But how does this connect to Shah Rukh? The women Bhattacharya speaks to — 80 in-depth interviews across Delhi, Bhopal, Chandigarh, Lucknow, Raipur, Mumbai, Kolkata, and Patna —  to springboard from and describe the labour market, are also fans of Shah Rukh Khan. The tether, as one can imagine, between the labour market and the Shah Rukh fandom, is very thin. 

It is this part of the book, on Shah Rukh's fandom, that feels awkward and repetitive in its insistence on profundity. The insights are shaky, like throwing ideas at a wall, hoping something will stick. She uses the famous "Shah Rukh or Salman?" question as an icebreaker, and has met many a fan through this. Some of them are confused by her prodding. What was she looking for within a fandom? Did it need a 400-page book? Often Shah Rukh emerges only on the edges of their story, unimportant, but dressed up to feel central. 
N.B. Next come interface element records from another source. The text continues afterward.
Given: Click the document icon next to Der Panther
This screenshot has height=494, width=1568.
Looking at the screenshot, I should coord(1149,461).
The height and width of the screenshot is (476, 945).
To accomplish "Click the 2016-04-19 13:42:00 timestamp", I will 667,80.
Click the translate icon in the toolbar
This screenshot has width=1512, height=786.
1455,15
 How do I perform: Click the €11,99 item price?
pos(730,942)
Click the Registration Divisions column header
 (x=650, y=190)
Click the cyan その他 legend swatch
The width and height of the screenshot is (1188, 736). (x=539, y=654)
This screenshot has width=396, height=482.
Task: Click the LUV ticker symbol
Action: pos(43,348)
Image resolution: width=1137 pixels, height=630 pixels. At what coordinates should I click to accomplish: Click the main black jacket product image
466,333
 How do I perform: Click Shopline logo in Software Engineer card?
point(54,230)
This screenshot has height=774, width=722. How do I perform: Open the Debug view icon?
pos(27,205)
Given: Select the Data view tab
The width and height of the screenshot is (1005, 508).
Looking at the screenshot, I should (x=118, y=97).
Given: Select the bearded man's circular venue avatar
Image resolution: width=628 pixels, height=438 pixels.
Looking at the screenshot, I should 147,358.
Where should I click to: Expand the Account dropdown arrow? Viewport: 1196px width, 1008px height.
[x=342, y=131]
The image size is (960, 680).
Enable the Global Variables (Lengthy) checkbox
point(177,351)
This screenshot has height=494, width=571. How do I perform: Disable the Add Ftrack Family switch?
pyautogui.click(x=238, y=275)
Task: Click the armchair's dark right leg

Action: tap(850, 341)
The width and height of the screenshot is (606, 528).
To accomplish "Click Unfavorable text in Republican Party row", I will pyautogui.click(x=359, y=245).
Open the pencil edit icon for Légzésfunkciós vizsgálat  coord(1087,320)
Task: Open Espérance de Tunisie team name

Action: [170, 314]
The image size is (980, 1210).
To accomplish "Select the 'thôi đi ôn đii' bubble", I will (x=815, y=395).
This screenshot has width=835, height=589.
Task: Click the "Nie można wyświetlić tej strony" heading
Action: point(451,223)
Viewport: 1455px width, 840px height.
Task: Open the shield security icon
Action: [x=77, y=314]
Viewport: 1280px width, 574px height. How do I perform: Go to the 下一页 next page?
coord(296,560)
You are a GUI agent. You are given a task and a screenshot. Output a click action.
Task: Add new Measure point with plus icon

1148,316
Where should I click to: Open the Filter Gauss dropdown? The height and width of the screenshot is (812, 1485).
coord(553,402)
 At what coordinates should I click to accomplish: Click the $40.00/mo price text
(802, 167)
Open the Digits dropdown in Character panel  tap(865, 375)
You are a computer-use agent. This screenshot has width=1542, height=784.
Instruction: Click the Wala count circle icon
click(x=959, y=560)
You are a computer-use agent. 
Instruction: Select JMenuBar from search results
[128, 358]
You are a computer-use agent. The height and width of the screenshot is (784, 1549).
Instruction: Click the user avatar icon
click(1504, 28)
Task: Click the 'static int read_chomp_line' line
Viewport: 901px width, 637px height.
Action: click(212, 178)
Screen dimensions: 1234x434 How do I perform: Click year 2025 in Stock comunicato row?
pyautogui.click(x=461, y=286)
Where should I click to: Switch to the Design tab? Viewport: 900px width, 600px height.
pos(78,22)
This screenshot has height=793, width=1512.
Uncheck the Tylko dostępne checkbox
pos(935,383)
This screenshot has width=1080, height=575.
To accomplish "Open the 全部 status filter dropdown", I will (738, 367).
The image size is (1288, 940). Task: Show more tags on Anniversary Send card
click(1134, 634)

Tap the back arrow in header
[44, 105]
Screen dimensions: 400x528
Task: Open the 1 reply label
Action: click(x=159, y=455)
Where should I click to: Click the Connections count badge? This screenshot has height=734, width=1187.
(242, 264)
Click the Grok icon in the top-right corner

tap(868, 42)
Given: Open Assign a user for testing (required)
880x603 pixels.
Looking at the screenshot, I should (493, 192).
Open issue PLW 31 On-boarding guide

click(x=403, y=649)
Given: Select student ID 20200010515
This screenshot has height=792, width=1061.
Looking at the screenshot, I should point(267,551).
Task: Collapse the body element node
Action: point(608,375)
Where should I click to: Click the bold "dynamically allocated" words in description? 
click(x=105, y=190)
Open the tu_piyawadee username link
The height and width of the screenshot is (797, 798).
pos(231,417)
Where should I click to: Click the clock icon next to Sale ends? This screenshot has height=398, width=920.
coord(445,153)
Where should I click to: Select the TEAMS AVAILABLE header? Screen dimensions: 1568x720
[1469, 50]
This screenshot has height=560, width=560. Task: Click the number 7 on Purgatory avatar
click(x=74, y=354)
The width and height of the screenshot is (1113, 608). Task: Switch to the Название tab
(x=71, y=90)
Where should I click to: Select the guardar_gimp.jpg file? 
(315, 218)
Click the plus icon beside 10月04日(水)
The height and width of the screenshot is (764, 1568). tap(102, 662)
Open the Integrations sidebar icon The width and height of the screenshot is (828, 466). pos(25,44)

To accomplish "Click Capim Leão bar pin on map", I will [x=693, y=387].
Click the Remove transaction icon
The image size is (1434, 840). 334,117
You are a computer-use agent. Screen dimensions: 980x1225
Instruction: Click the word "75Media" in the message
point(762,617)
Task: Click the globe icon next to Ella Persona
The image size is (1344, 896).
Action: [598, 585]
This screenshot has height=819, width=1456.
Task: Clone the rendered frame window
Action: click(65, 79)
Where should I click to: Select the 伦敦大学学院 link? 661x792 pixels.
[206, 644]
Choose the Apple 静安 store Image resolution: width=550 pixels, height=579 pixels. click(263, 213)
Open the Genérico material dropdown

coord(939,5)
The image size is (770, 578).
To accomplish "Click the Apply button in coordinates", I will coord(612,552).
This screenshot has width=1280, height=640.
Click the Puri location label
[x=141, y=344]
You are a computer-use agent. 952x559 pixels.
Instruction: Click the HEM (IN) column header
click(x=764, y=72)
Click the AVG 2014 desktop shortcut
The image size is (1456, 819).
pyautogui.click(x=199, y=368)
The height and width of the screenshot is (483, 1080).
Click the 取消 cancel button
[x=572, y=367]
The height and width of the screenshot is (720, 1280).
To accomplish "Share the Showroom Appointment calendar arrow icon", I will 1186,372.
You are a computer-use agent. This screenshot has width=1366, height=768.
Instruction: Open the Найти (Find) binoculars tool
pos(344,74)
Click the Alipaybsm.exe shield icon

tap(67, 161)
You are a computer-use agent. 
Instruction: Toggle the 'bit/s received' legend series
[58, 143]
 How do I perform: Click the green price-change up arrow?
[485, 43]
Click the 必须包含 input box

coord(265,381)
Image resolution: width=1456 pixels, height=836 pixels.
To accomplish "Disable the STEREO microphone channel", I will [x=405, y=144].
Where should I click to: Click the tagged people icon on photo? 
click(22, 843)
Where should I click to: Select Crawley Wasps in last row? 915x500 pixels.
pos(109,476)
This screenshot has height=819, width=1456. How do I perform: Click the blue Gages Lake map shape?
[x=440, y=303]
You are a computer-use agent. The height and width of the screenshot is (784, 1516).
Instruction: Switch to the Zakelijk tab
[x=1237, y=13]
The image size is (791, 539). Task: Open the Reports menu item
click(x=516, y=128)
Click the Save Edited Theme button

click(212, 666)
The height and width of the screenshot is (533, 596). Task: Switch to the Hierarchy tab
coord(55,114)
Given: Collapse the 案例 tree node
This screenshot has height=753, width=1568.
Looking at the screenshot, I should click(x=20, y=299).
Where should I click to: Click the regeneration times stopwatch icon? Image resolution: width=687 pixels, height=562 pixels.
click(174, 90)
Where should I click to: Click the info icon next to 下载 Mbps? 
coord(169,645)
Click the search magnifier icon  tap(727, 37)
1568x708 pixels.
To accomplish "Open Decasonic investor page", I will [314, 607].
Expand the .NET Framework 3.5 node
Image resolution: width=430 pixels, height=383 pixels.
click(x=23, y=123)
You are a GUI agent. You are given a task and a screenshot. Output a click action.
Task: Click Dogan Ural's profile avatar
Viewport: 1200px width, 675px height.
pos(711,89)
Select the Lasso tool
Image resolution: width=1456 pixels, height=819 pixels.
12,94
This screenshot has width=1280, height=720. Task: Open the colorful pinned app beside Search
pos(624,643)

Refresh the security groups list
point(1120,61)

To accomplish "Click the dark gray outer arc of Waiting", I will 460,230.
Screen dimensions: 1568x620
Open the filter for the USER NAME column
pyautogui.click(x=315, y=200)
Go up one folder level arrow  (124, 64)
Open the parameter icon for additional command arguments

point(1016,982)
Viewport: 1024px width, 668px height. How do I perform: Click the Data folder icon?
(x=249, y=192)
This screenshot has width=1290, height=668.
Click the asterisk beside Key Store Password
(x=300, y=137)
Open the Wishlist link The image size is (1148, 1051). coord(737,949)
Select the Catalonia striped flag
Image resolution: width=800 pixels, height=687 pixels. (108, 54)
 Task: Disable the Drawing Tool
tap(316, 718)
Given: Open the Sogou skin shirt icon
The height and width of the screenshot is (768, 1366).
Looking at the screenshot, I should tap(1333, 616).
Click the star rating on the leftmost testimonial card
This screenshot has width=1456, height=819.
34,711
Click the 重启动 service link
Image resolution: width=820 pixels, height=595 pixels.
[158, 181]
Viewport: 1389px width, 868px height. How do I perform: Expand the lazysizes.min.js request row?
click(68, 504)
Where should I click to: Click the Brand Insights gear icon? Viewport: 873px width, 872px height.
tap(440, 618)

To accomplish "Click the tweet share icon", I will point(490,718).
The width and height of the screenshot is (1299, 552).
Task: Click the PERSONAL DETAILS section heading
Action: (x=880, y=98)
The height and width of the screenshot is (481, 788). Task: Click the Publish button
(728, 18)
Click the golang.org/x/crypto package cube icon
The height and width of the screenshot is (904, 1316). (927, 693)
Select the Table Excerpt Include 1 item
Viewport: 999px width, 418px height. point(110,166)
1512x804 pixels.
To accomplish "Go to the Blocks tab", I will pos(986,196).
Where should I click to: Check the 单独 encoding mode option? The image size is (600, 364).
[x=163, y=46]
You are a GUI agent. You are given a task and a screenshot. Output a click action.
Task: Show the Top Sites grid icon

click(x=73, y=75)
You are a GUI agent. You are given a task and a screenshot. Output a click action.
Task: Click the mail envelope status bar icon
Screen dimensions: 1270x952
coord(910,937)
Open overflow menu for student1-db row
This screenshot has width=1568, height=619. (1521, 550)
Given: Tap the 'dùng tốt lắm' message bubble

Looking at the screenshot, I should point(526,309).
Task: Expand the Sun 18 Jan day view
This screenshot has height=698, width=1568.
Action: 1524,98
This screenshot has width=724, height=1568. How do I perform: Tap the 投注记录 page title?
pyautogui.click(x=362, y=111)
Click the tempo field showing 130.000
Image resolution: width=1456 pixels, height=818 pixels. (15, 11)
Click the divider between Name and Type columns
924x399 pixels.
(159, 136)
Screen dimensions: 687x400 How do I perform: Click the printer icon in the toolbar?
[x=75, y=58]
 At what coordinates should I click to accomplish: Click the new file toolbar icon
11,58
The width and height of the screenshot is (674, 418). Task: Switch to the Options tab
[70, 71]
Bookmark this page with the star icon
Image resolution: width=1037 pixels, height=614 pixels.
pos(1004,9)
There is, however, a lovely, moving stretch where Bhattacharya describes how home-based embroidery workers in Rampur came together to start a "fund for fun", to pool money to rent Shah Rukh movies that can be watched by all the women in the safety of a home, for they weren't allowed to go to theaters, "Once every few months, the women of [the] village came together to smile at Shah Rukh." She also notes how so many of the women she spoke to were disappointed by his move towards action movies in the 2010s. Who was he becoming? They wanted their romantic star. But was it just that? Or was attraction towards him a marker of something greater, signaling a moral code? 

One of the fans Bhattacharya interviews, facetiously, but also, perhaps, correctly, developed a test to detect misogyny in Indian men using the fandom they belong to, "If a man likes Shah Rukh, he is usually progressive. If a man likes Salman, he is bad news. If a man likes Aamir, he's often a bearded liberal who likes his own voice too much. My test rarely fails."